A story chronicling the roller coaster ride that has been the Devil May Cry series would make one hell of a book. Kicking off with a stellar first entry that was born out of the Resident Evil series, famed director/producer Hideki Kamiya knocked it out of the park.
The blame for the disastrous second entry, one that many fans disavow, was placed on Hideaki Itsuno (who was installed later in development, replacing a mystery initial director), but that incident was the fuel that fed the fire to create Devil May Cry 3: one of the gold standards of the action genre. From there Devil May Cry 4 faltered a bit but still kept the momentum rolling, then the series wandered into new territory: a westernization, compliments of Ninja Theory, with DmC: Devil May Cry.
While Capcom has basically ignored DmC completely as they've been singing the praises of Devil May Cry 5, the Ninja Theory effort struck a chord with many folks who had no prior interest in the series, and it went on to sell roughly two and a half million copies over the course of five years (not including the Definitive Edition). That's not bad at all, but given that Devil May Cry 5 shipped over two million units in a little over three weeks, you can say that Capcom is happy they shifted back to internal development (which is just as well, given how conflicted DmC was from a production standpoint).
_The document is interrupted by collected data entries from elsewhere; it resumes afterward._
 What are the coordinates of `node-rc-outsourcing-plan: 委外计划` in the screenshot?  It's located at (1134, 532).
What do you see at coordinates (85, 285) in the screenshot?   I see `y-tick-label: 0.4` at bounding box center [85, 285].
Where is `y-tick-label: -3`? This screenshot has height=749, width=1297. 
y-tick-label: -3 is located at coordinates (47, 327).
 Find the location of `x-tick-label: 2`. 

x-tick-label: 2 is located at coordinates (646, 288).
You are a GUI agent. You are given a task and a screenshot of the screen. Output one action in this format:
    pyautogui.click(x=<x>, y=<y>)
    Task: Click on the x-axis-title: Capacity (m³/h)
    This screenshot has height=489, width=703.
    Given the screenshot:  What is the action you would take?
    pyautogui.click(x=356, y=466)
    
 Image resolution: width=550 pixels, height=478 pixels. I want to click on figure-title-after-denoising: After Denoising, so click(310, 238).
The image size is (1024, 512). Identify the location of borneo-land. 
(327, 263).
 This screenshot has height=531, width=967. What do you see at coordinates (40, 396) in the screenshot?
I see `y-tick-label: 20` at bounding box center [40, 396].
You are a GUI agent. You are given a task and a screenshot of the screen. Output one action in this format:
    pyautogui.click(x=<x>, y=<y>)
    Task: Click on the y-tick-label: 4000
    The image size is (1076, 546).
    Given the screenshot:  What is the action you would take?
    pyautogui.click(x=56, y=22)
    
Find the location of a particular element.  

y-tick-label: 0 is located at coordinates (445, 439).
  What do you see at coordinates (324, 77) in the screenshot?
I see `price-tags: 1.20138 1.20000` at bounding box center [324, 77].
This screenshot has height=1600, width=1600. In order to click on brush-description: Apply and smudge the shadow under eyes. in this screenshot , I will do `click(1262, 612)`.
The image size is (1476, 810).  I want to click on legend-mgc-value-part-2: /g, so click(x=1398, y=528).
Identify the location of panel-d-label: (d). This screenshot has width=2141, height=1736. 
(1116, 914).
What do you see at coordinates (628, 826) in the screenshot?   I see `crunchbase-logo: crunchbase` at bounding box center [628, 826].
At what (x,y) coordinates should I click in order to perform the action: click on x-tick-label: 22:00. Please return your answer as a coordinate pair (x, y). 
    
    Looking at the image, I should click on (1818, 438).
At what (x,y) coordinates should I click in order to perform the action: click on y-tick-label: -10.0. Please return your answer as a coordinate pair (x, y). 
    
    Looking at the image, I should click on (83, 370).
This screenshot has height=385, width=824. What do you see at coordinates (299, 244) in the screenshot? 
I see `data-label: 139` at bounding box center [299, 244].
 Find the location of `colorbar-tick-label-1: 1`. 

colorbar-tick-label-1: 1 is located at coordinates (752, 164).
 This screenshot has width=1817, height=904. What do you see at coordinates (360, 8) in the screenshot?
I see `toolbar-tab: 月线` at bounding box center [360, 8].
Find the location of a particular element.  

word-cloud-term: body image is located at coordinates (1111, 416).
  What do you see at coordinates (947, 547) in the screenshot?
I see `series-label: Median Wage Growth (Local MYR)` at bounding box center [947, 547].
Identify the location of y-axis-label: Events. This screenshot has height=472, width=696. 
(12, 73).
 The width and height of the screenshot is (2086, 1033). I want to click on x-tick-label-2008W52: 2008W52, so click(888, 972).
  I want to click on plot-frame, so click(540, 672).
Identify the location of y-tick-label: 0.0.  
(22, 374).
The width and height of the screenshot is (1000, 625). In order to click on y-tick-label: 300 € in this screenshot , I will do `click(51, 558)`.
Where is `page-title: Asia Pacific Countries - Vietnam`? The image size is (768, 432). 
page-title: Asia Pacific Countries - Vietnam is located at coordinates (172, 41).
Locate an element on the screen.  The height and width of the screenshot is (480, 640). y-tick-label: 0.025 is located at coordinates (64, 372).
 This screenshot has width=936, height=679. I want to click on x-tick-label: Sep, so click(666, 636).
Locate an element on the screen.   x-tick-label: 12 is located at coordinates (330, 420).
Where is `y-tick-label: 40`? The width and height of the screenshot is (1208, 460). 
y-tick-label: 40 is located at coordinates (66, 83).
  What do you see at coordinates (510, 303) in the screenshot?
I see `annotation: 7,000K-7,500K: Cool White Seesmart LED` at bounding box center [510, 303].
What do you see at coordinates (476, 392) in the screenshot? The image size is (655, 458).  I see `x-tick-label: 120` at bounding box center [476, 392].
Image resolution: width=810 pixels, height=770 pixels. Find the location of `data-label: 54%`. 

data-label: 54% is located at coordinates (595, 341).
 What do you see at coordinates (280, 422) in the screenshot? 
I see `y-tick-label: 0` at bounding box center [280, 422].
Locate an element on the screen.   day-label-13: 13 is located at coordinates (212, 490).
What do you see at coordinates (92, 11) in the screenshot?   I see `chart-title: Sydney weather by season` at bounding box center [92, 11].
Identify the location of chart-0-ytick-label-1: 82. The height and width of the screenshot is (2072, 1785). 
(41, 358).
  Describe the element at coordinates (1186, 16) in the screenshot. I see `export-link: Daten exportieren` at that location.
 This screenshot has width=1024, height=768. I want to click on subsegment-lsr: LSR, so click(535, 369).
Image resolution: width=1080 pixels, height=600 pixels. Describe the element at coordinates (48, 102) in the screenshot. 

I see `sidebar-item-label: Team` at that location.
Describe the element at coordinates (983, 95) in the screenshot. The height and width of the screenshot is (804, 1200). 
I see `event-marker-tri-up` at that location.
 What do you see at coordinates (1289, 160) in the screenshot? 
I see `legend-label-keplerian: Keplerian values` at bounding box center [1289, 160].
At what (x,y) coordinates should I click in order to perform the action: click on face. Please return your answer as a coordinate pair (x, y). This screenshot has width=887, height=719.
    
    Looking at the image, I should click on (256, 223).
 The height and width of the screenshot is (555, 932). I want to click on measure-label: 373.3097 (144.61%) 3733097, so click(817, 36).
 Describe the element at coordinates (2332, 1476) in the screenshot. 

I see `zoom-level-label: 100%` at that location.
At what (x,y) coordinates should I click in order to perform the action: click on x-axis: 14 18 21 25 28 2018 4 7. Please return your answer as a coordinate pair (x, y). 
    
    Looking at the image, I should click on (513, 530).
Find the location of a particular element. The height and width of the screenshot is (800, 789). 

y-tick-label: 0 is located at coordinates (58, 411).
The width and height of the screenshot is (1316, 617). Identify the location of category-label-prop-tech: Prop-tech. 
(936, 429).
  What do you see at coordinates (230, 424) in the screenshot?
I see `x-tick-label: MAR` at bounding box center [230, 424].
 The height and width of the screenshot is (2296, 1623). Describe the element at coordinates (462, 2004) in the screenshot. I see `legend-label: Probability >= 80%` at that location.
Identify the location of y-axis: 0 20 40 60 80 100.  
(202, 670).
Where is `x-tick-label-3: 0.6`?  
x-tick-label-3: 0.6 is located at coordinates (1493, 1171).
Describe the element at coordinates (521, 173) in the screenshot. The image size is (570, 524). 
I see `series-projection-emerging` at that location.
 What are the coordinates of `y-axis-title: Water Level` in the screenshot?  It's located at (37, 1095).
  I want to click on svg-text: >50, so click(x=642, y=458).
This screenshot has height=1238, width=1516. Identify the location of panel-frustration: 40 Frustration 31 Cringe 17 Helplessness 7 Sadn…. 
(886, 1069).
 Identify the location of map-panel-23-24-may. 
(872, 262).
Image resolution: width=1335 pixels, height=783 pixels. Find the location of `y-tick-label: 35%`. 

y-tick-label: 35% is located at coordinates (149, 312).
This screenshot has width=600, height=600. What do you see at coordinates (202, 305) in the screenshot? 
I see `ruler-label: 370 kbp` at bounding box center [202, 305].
In fact they actually state that Devil May Cry 5 has "successfully reinvigorated the brand," in their financial report detailing the fiscal year ending in March 2019, which is clearly going to lead to a lot more Devil May Cry related media in the future (a show is already in the works). While DmC had its moments, it's great to see the series back at the forefront without any provisos. DMC5 is pretty much universally beloved by all: including Capcom itself.